• AIM OF THE EXERCISE: Every entry should appear in your answer exactly as it does here.
(DATA FOR PROCESSING Opens)
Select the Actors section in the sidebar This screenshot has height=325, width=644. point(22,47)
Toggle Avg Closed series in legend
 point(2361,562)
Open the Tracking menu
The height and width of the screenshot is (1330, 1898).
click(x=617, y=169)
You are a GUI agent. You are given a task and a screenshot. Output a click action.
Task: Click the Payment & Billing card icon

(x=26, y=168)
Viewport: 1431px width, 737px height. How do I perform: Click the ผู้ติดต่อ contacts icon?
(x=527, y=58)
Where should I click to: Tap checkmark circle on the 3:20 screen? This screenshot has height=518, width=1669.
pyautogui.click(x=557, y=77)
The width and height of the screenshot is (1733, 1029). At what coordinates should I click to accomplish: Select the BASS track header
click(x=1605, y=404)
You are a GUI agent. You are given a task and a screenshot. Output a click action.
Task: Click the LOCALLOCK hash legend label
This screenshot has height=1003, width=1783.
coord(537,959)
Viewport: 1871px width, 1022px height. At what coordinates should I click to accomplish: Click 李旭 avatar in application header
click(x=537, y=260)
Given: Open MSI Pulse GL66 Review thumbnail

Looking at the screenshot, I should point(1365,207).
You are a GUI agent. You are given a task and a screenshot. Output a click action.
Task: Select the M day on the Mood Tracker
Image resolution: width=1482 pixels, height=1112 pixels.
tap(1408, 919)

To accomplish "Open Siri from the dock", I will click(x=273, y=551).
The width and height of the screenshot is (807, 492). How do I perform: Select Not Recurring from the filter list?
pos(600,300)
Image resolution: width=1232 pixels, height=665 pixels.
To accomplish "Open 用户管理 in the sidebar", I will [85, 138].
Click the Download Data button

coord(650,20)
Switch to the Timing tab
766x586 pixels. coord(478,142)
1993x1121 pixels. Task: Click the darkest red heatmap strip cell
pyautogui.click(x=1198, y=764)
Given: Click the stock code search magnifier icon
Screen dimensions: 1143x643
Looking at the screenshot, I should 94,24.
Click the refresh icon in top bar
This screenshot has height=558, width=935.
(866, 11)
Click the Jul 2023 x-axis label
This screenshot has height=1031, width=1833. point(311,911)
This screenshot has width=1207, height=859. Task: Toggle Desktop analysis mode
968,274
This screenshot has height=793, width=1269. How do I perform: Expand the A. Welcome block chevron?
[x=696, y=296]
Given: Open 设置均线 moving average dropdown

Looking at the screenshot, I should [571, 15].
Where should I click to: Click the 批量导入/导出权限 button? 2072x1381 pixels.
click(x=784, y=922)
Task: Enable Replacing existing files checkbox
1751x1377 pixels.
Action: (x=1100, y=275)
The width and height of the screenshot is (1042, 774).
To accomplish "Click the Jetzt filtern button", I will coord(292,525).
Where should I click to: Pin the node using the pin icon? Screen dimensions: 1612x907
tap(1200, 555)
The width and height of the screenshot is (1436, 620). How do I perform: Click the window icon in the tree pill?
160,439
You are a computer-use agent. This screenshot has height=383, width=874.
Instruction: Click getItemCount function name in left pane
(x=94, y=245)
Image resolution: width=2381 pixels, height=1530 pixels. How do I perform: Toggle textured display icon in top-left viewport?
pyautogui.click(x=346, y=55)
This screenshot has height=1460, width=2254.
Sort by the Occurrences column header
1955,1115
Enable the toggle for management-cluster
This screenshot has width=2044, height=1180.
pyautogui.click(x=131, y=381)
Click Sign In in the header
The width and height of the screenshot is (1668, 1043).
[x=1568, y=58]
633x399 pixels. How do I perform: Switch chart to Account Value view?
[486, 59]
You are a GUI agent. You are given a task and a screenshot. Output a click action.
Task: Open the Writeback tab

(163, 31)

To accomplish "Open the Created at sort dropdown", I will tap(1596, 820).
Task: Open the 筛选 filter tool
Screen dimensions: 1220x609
(DATA FOR PROCESSING Closes)
• YOUR SOLUTION:
Select the Actors section in the sidebar This screenshot has height=325, width=644. point(22,47)
Toggle Avg Closed series in legend
 point(2361,562)
Open the Tracking menu
The height and width of the screenshot is (1330, 1898).
click(x=617, y=169)
You are a GUI agent. You are given a task and a screenshot. Output a click action.
Task: Click the Payment & Billing card icon

(x=26, y=168)
Viewport: 1431px width, 737px height. How do I perform: Click the ผู้ติดต่อ contacts icon?
(x=527, y=58)
Where should I click to: Tap checkmark circle on the 3:20 screen? This screenshot has height=518, width=1669.
pyautogui.click(x=557, y=77)
The width and height of the screenshot is (1733, 1029). At what coordinates should I click to accomplish: Select the BASS track header
click(x=1605, y=404)
You are a GUI agent. You are given a task and a screenshot. Output a click action.
Task: Click the LOCALLOCK hash legend label
This screenshot has height=1003, width=1783.
coord(537,959)
Viewport: 1871px width, 1022px height. At what coordinates should I click to accomplish: Click 李旭 avatar in application header
click(x=537, y=260)
Given: Open MSI Pulse GL66 Review thumbnail

Looking at the screenshot, I should point(1365,207).
You are a GUI agent. You are given a task and a screenshot. Output a click action.
Task: Select the M day on the Mood Tracker
Image resolution: width=1482 pixels, height=1112 pixels.
tap(1408, 919)

To accomplish "Open Siri from the dock", I will click(x=273, y=551).
The width and height of the screenshot is (807, 492). How do I perform: Select Not Recurring from the filter list?
pos(600,300)
Image resolution: width=1232 pixels, height=665 pixels.
To accomplish "Open 用户管理 in the sidebar", I will [85, 138].
Click the Download Data button

coord(650,20)
Switch to the Timing tab
766x586 pixels. coord(478,142)
1993x1121 pixels. Task: Click the darkest red heatmap strip cell
pyautogui.click(x=1198, y=764)
Given: Click the stock code search magnifier icon
Screen dimensions: 1143x643
Looking at the screenshot, I should 94,24.
Click the refresh icon in top bar
This screenshot has height=558, width=935.
(866, 11)
Click the Jul 2023 x-axis label
This screenshot has height=1031, width=1833. point(311,911)
This screenshot has width=1207, height=859. Task: Toggle Desktop analysis mode
968,274
This screenshot has height=793, width=1269. How do I perform: Expand the A. Welcome block chevron?
[x=696, y=296]
Given: Open 设置均线 moving average dropdown

Looking at the screenshot, I should [571, 15].
Where should I click to: Click the 批量导入/导出权限 button? 2072x1381 pixels.
click(x=784, y=922)
Task: Enable Replacing existing files checkbox
1751x1377 pixels.
Action: (x=1100, y=275)
The width and height of the screenshot is (1042, 774).
To accomplish "Click the Jetzt filtern button", I will coord(292,525).
Where should I click to: Pin the node using the pin icon? Screen dimensions: 1612x907
tap(1200, 555)
The width and height of the screenshot is (1436, 620). How do I perform: Click the window icon in the tree pill?
160,439
You are a computer-use agent. This screenshot has height=383, width=874.
Instruction: Click getItemCount function name in left pane
(x=94, y=245)
Image resolution: width=2381 pixels, height=1530 pixels. How do I perform: Toggle textured display icon in top-left viewport?
pyautogui.click(x=346, y=55)
This screenshot has height=1460, width=2254.
Sort by the Occurrences column header
1955,1115
Enable the toggle for management-cluster
This screenshot has width=2044, height=1180.
pyautogui.click(x=131, y=381)
Click Sign In in the header
The width and height of the screenshot is (1668, 1043).
[x=1568, y=58]
633x399 pixels. How do I perform: Switch chart to Account Value view?
[486, 59]
You are a GUI agent. You are given a task and a screenshot. Output a click action.
Task: Open the Writeback tab

(163, 31)

To accomplish "Open the Created at sort dropdown", I will tap(1596, 820).
Task: Open the 筛选 filter tool
Screen dimensions: 1220x609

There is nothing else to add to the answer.